Col. Sanders originally began selling his chicken at his gas station in 1939 in Corbin, Kentucky and later at a motel. He closed it down in the late 1940s when the Interstate freeway bypassed the town. In the early 1950s he began to travel the United States and he met Pete Harman in Salt Lake City, Utah and together they opened the world's first Kentucky Fried Chicken (his gas station and motel did not bear that name) in 1952. Sanders sold the entire KFC franchise in 1964 for $2 million, and it has since been sold three more times, most recently to PepsiCo, who made it part of their Tricon Global Restaurants division, now known as Yum! Brands, Inc. In 1997, Tricon was spun-off from PepsiCo.
The company adopted the abbreviated form of its name in 1991 for three reasons: to de-emphasize chicken (since the chain was moving to offering other foods), to avoid the unhealthy connotations of the word 'fried', and because a shorter name was considered more appealing to the youth market.  In 2004 the company tried to further re-brand itself, featuring the term "Kitchen Fresh Chicken" in its advertisements (and noting in the fine print that its freshness claim does not apply to the chicken wings).

### Entries provided
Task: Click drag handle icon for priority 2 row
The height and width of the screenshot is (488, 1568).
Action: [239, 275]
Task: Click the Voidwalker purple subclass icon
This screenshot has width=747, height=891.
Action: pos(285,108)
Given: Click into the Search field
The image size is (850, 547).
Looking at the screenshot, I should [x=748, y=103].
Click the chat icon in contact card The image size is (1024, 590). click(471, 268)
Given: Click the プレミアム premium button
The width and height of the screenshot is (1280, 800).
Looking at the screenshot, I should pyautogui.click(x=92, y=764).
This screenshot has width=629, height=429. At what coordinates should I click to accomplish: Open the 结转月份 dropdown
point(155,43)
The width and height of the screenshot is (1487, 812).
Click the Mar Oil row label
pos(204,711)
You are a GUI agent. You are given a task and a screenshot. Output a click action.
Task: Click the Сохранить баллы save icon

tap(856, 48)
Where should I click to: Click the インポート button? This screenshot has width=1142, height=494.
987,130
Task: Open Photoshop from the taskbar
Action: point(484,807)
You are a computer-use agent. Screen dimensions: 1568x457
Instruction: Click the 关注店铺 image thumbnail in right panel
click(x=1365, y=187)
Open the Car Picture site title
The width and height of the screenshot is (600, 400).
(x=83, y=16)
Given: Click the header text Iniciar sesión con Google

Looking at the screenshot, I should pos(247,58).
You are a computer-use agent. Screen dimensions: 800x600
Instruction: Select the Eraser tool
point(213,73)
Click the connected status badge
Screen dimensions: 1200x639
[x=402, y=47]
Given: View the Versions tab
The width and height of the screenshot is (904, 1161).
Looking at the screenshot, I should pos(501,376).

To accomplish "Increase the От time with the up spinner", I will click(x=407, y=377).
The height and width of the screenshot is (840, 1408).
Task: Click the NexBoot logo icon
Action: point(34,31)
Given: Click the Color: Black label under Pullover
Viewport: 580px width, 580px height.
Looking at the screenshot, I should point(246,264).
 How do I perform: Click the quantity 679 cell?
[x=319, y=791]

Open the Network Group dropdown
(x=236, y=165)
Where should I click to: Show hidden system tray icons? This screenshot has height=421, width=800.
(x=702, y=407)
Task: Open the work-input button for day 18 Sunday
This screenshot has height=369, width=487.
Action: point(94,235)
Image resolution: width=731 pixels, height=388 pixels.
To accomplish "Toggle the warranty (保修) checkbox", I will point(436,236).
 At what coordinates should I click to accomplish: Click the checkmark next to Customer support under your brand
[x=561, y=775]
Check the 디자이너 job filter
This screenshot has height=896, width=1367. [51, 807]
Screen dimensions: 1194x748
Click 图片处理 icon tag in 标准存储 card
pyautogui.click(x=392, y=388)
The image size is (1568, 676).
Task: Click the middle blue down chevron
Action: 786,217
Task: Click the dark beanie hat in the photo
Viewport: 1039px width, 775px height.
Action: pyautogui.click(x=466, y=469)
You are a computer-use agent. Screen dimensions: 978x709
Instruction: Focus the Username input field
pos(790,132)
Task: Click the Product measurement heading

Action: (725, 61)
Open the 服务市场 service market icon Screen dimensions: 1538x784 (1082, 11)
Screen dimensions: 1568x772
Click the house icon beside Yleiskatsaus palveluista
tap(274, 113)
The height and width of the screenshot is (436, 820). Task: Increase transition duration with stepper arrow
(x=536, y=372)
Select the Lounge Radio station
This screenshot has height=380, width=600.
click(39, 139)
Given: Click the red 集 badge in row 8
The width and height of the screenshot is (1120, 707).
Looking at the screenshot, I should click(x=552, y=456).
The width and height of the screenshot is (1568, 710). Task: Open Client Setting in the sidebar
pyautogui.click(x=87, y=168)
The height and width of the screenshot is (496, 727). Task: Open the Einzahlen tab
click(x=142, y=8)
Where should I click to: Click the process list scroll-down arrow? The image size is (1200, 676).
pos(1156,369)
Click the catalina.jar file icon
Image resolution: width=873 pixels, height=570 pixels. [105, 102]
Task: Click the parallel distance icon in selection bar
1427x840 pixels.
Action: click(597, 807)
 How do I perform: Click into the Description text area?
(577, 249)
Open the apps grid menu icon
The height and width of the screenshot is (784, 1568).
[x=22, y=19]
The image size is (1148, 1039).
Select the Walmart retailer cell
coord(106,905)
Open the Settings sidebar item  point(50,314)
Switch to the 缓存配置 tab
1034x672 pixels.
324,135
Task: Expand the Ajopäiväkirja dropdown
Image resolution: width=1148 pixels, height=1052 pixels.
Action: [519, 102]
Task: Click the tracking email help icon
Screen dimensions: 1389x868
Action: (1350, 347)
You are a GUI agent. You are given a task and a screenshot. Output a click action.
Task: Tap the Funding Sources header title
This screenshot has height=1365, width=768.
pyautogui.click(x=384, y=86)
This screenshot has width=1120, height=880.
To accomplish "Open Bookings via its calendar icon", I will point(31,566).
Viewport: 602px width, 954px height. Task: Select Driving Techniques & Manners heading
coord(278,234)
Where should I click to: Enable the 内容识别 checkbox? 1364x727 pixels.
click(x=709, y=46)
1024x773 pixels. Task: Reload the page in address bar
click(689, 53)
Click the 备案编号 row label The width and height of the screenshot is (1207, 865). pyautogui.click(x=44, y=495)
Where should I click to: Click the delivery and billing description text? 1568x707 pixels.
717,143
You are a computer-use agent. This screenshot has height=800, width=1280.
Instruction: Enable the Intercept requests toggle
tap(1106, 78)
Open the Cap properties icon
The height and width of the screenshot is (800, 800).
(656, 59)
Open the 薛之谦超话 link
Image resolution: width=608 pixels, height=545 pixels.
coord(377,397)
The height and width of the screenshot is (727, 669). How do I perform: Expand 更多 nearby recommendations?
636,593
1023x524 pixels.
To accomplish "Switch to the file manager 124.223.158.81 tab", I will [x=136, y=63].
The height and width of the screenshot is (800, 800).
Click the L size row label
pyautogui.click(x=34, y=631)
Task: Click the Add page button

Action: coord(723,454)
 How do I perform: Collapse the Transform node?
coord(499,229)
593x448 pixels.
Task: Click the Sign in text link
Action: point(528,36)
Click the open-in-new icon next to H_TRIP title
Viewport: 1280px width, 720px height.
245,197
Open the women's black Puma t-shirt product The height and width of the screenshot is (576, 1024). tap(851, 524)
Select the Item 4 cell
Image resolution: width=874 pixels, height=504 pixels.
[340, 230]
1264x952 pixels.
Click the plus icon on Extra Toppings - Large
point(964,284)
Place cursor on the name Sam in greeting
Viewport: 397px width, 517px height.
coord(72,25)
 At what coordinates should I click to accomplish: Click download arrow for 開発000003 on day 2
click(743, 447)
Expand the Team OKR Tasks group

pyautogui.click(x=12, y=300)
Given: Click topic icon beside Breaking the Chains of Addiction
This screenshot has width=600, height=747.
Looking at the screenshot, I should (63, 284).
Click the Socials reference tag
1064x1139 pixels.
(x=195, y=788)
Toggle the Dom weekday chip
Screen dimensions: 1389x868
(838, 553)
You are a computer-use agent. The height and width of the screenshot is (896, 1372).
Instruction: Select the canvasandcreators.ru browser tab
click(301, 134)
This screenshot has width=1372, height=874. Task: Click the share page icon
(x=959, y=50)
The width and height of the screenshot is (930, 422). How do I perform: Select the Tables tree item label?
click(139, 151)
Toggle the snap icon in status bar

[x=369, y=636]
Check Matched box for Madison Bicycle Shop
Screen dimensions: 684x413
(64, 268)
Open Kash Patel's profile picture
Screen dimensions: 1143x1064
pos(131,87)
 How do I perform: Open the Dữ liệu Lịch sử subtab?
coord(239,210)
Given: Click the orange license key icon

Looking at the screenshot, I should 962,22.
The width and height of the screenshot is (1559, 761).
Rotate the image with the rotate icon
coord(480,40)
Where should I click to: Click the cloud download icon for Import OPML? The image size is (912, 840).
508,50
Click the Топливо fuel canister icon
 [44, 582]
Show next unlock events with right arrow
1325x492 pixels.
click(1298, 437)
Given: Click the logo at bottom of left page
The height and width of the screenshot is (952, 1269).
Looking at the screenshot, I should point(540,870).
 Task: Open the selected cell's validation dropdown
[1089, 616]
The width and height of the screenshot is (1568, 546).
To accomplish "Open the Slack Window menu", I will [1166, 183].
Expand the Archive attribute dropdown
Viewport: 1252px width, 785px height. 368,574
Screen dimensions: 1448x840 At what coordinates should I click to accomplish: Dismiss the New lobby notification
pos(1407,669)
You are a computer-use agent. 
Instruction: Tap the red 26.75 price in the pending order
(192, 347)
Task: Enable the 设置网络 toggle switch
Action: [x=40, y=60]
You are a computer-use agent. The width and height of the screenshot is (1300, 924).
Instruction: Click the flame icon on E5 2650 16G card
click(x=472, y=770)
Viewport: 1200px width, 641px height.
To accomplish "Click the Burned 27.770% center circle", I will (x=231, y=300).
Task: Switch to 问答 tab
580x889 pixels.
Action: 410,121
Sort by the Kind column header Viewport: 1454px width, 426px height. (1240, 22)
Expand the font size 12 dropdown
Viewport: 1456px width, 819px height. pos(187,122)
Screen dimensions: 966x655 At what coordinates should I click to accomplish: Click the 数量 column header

### Task requirements
1. Rewrite the KFC history text from "Col. Sanders originally" up to and including "spun-off from PepsiCo.", replacing "Corbin" with "Lexington".
2. According to the KFC history text, in what year did the company adopt the abbreviated form of its name?
3. Write the next part of the KFC history text, picking up after its last sentence.

### Expected results
1.
Col. Sanders originally began selling his chicken at his gas station in 1939 in Lexington, Kentucky and later at a motel. He closed it down in the late 1940s when the Interstate freeway bypassed the town. In the early 1950s he began to travel the United States and he met Pete Harman in Salt Lake City, Utah and together they opened the world's first Kentucky Fried Chicken (his gas station and motel did not bear that name) in 1952. Sanders sold the entire KFC franchise in 1964 for $2 million, and it has since been sold three more times, most recently to PepsiCo, who made it part of their Tricon Global Restaurants division, now known as Yum! Brands, Inc. In 1997, Tricon was spun-off from PepsiCo.

2. 1991

3.
In April 2005, KFC opened a new restaurant in its hometown of Louisville, Kentucky, under the original name of Kentucky Fried Chicken and plans to add at least 50 more.
The Colonel's secret recipe of eleven herbs and spices remains one of the best-kept trade secrets in business. The original, handwritten recipe is locked securely in a vault in Louisville, with partial copies stored elsewhere as backup. The two suppliers of the seasonings each only provide parts of the recipe, and do not know each other's identity. Not even the company's president knows the ingredient list, and the few people who do are subject to a strict confidentiality agreement. Several people have contacted KFC, claiming to have found copies of the recipe, but KFC claims that none have been correct. A couple who purchased the Colonel's original home found another handwritten recipe in the basement, and, although it was written by Sanders, it was determined to be nothing like the original.
However, author William Poundstone, in his 1985 book "Big Secrets", claimed that a chemical test revealed that the ingredients of the coating amount to nothing more than salt, ground black pepper, flour, and MSG. KFC continues to insist that their recipe has eleven herbs and spices.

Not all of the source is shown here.